### [WORK ORDER]
Please copy the listing word for word, from the line with "What do you see at coordinates (54, 310)" up to and including the final line of the listing, and leave out the pictures.

^^^^

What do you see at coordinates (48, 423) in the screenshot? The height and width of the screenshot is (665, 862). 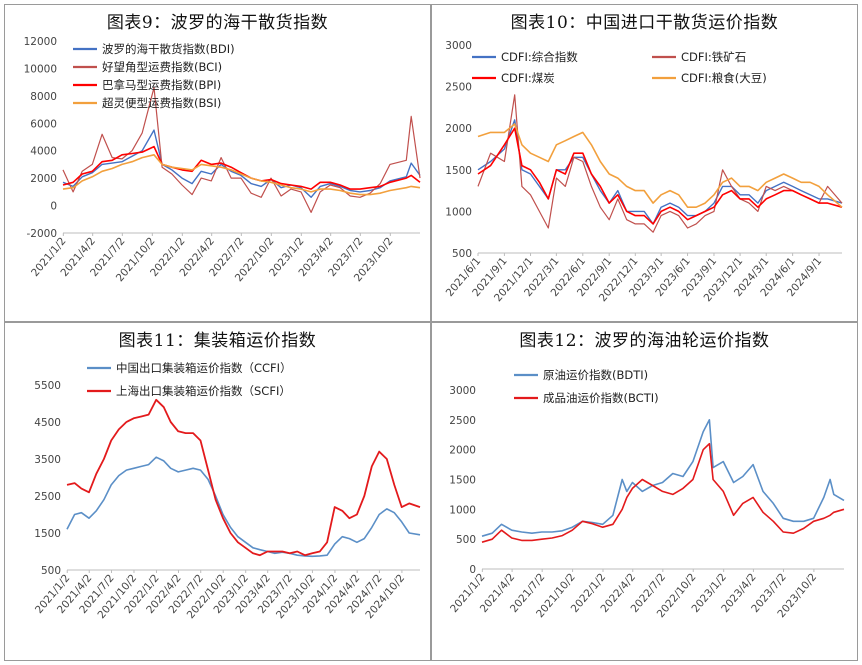 I see `y-tick-label: 4500` at bounding box center [48, 423].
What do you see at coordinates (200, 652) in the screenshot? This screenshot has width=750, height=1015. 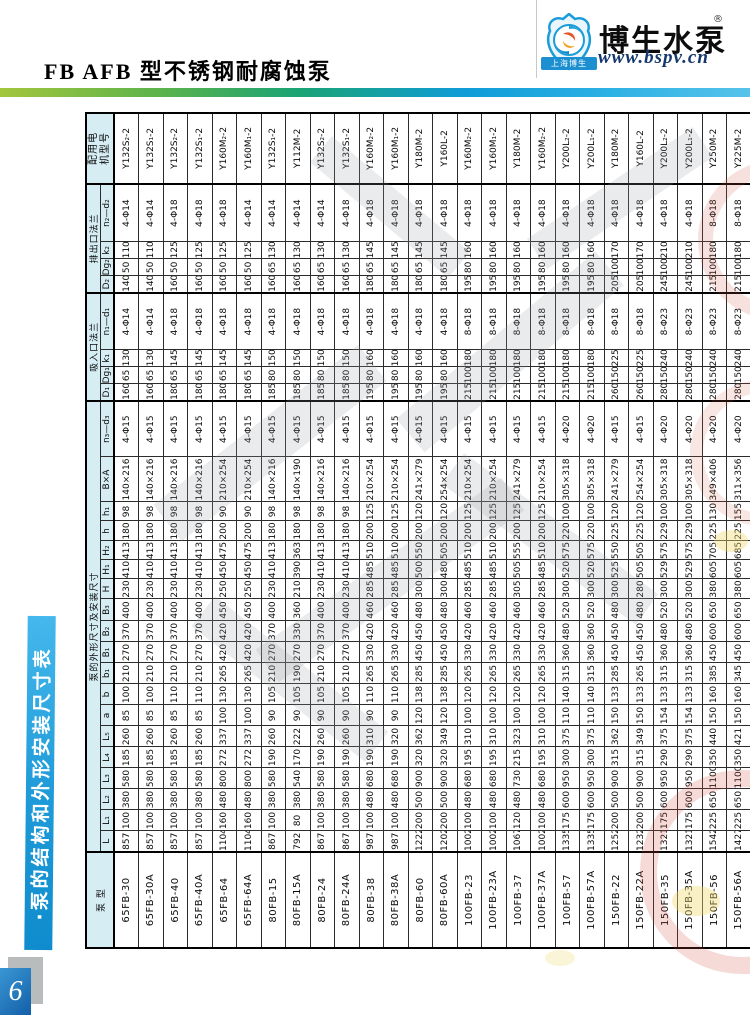 I see `dim-cell: 270` at bounding box center [200, 652].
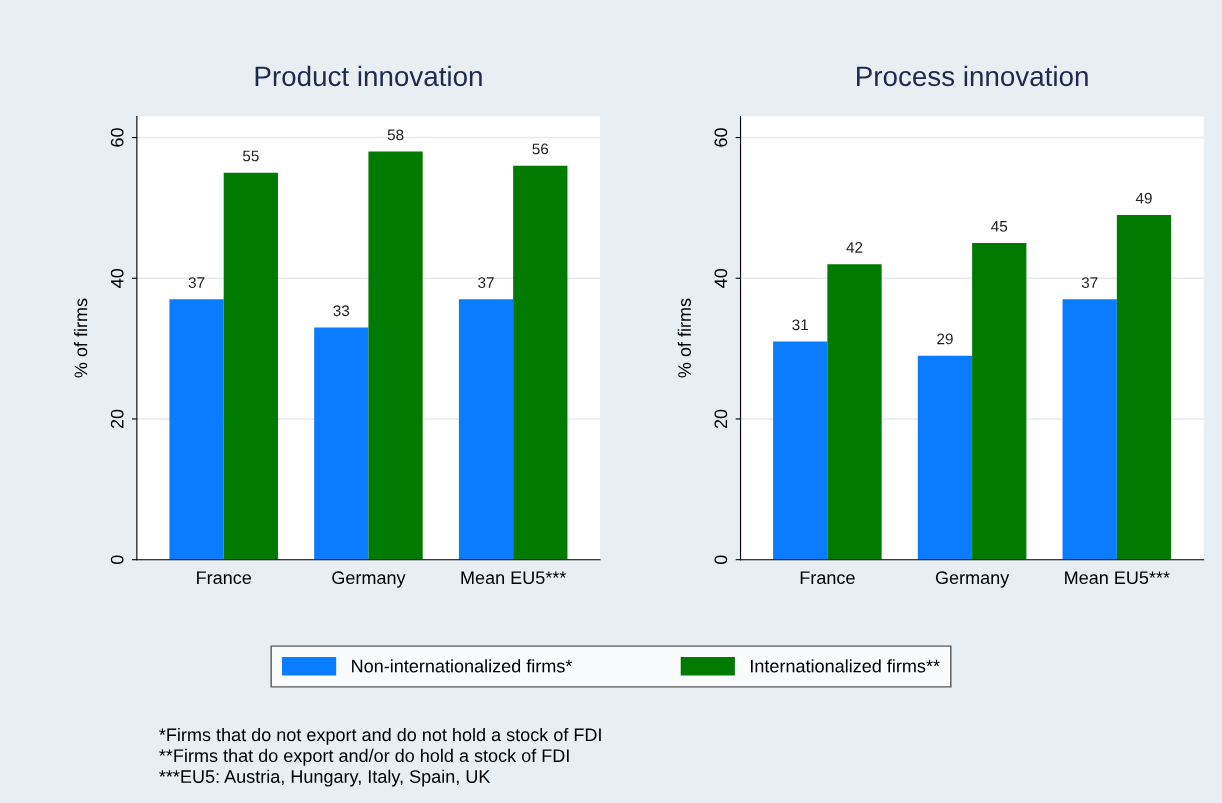 Image resolution: width=1222 pixels, height=803 pixels. I want to click on data-label: 31, so click(800, 325).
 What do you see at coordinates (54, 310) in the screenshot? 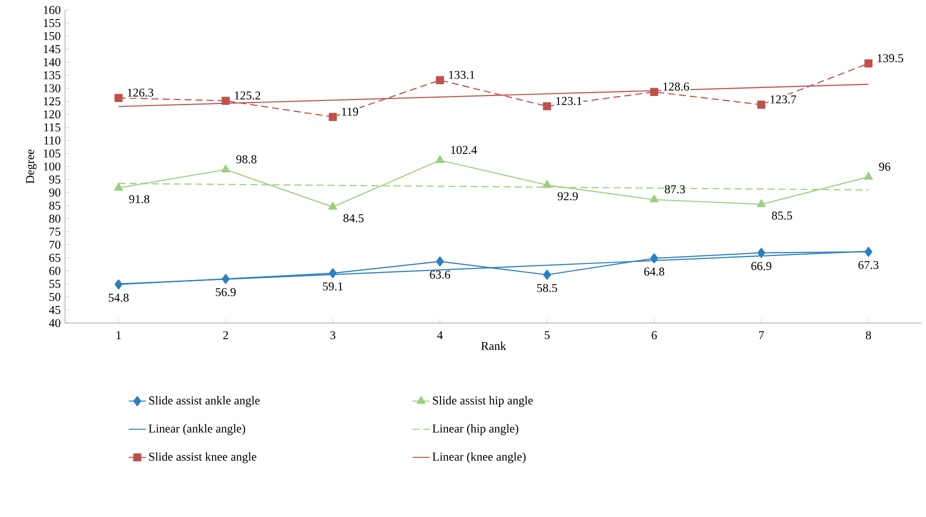
I see `y-tick-label: 45` at bounding box center [54, 310].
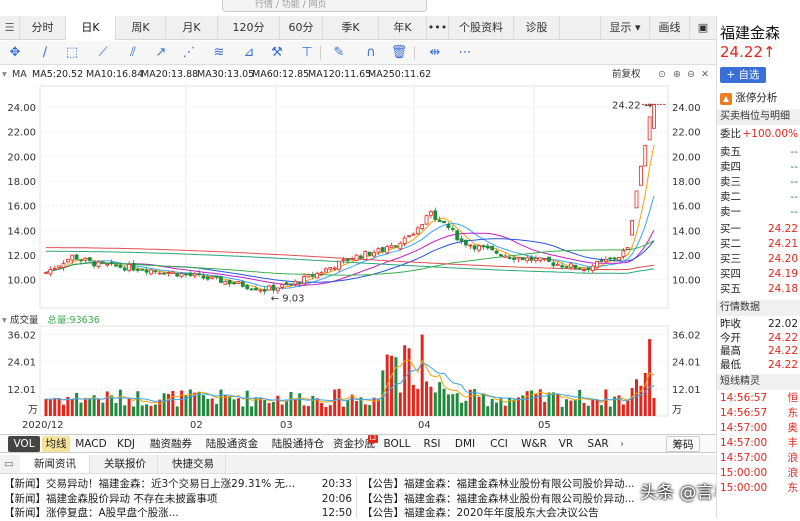 Image resolution: width=800 pixels, height=521 pixels. Describe the element at coordinates (133, 52) in the screenshot. I see `parallel-line-icon: ⫽` at that location.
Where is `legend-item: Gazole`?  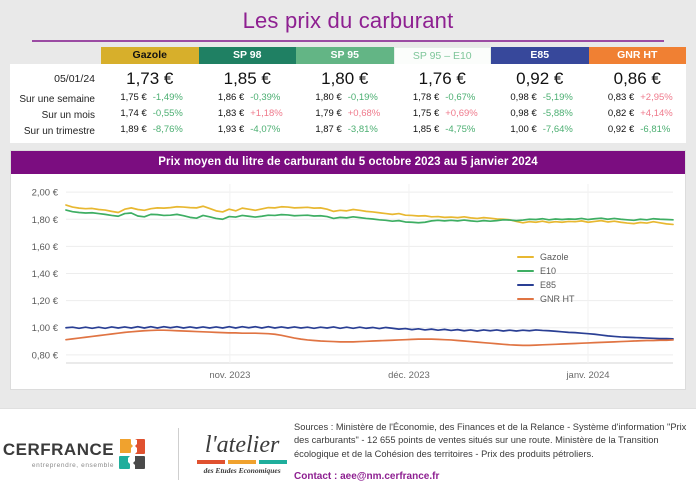
legend-item: Gazole is located at coordinates (546, 257).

^^^^

### [RESPONSE TO THE EXERCISE]
 What do you see at coordinates (54, 310) in the screenshot? 
I see `y-tick-label: 45` at bounding box center [54, 310].
 Image resolution: width=800 pixels, height=521 pixels. Describe the element at coordinates (133, 52) in the screenshot. I see `parallel-line-icon: ⫽` at that location.
Where is `legend-item: Gazole`?  
legend-item: Gazole is located at coordinates (546, 257).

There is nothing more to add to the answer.